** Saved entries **
----------------

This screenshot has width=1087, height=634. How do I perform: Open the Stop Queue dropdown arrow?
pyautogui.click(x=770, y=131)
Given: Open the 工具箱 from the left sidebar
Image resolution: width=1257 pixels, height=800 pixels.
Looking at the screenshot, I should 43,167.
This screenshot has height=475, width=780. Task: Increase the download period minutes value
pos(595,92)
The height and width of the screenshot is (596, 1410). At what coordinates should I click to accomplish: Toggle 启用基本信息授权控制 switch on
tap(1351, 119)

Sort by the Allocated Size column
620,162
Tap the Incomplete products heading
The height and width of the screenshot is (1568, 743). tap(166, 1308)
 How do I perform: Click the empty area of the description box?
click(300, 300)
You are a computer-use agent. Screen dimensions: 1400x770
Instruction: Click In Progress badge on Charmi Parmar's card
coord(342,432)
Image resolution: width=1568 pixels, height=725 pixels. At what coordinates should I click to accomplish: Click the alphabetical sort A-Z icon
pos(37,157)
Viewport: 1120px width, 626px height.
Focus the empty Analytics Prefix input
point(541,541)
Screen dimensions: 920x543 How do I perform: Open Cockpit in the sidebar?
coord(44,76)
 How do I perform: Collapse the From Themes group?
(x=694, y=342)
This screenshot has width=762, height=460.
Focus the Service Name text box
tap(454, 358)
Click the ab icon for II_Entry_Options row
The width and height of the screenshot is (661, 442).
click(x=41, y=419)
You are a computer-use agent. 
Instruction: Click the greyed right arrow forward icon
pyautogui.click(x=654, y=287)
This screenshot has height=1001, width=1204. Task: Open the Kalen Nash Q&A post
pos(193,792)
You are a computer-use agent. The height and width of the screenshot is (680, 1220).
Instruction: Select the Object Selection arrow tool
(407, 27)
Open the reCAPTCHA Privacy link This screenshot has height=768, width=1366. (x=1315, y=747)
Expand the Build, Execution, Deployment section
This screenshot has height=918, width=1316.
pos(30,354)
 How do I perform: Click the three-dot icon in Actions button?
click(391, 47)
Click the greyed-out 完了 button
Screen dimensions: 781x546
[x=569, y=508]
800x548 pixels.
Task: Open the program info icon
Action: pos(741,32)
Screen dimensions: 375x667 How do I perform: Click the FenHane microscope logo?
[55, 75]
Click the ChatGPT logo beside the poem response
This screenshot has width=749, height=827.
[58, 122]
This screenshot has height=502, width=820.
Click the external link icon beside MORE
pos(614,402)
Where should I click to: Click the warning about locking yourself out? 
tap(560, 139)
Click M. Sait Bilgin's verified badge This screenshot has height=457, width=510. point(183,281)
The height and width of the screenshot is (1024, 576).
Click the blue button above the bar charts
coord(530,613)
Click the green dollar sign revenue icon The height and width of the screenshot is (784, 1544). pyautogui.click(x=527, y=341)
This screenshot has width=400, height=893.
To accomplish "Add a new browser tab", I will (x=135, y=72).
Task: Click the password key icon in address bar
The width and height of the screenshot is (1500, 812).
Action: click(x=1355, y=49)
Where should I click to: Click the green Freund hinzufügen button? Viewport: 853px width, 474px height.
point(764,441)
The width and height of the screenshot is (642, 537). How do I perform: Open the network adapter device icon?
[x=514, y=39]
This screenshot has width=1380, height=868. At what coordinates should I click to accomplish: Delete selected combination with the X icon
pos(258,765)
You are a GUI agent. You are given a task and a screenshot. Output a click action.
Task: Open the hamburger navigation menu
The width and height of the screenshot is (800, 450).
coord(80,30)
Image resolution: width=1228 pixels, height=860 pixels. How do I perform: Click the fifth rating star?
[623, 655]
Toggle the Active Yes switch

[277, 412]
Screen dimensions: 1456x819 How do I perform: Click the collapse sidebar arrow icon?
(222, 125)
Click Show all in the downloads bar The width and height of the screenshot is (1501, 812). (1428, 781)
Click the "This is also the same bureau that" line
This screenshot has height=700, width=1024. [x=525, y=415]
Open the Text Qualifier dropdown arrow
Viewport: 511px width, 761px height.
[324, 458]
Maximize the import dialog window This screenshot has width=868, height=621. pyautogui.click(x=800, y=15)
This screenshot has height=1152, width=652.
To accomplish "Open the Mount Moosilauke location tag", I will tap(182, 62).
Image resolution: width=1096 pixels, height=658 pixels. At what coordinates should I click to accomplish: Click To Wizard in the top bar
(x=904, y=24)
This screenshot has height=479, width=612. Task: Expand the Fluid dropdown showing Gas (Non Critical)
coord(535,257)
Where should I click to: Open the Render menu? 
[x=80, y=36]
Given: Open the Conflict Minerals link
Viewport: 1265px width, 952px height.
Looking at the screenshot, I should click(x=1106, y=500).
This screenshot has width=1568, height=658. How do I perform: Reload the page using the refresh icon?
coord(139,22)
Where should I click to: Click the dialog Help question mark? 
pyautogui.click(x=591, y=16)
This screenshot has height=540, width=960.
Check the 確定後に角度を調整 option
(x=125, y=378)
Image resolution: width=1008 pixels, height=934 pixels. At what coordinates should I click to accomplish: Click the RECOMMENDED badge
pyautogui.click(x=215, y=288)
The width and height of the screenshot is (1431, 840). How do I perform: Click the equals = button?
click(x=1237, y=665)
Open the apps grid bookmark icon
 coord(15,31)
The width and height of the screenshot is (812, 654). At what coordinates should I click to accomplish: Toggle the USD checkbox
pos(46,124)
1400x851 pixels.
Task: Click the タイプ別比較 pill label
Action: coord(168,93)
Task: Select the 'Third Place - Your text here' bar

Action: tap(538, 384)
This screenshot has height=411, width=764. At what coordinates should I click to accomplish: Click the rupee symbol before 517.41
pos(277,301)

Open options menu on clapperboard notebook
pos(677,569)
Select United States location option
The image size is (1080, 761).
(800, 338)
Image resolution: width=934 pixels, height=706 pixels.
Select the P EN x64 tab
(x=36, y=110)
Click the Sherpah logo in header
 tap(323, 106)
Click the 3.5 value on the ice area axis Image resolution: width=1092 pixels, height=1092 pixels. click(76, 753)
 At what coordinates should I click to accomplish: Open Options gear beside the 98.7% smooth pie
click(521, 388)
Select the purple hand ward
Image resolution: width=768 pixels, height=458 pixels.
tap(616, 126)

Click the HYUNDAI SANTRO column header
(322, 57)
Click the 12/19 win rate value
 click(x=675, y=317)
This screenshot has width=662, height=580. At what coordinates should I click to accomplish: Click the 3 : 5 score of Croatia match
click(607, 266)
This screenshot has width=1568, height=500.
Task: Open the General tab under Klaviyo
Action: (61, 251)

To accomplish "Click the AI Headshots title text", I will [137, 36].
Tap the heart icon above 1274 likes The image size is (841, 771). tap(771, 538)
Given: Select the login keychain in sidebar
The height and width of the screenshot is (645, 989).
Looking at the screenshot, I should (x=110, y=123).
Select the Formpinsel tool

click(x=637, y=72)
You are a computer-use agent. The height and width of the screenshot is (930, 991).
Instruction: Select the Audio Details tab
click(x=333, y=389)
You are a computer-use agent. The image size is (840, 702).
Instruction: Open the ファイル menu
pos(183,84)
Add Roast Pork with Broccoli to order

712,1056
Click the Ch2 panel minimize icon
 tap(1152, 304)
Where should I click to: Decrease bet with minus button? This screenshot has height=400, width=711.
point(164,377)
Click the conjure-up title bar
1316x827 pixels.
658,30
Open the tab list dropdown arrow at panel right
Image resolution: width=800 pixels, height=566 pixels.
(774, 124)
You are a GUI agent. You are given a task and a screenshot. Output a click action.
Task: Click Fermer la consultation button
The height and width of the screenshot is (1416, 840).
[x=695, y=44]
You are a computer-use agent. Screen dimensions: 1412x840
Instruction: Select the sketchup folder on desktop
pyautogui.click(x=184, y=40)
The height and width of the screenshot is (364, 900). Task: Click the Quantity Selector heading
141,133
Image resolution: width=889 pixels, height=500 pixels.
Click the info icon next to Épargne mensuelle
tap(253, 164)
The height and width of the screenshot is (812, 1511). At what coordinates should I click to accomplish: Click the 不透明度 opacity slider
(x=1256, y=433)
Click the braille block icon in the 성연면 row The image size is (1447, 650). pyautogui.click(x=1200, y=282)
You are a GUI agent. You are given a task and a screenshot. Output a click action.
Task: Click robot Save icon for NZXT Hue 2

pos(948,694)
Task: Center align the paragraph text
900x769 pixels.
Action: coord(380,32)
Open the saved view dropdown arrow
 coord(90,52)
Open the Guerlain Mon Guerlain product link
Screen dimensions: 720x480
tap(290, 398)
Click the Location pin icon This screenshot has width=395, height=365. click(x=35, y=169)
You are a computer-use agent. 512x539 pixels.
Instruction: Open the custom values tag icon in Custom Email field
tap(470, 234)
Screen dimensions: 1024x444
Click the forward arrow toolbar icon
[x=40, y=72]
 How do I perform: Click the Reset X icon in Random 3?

----------------

** PROBLEM TO WORK ON **
Going through the entries above line by line, work out how many lines include the word "will". Only the number is required.

** RESULT FOR THIS EXERCISE **
3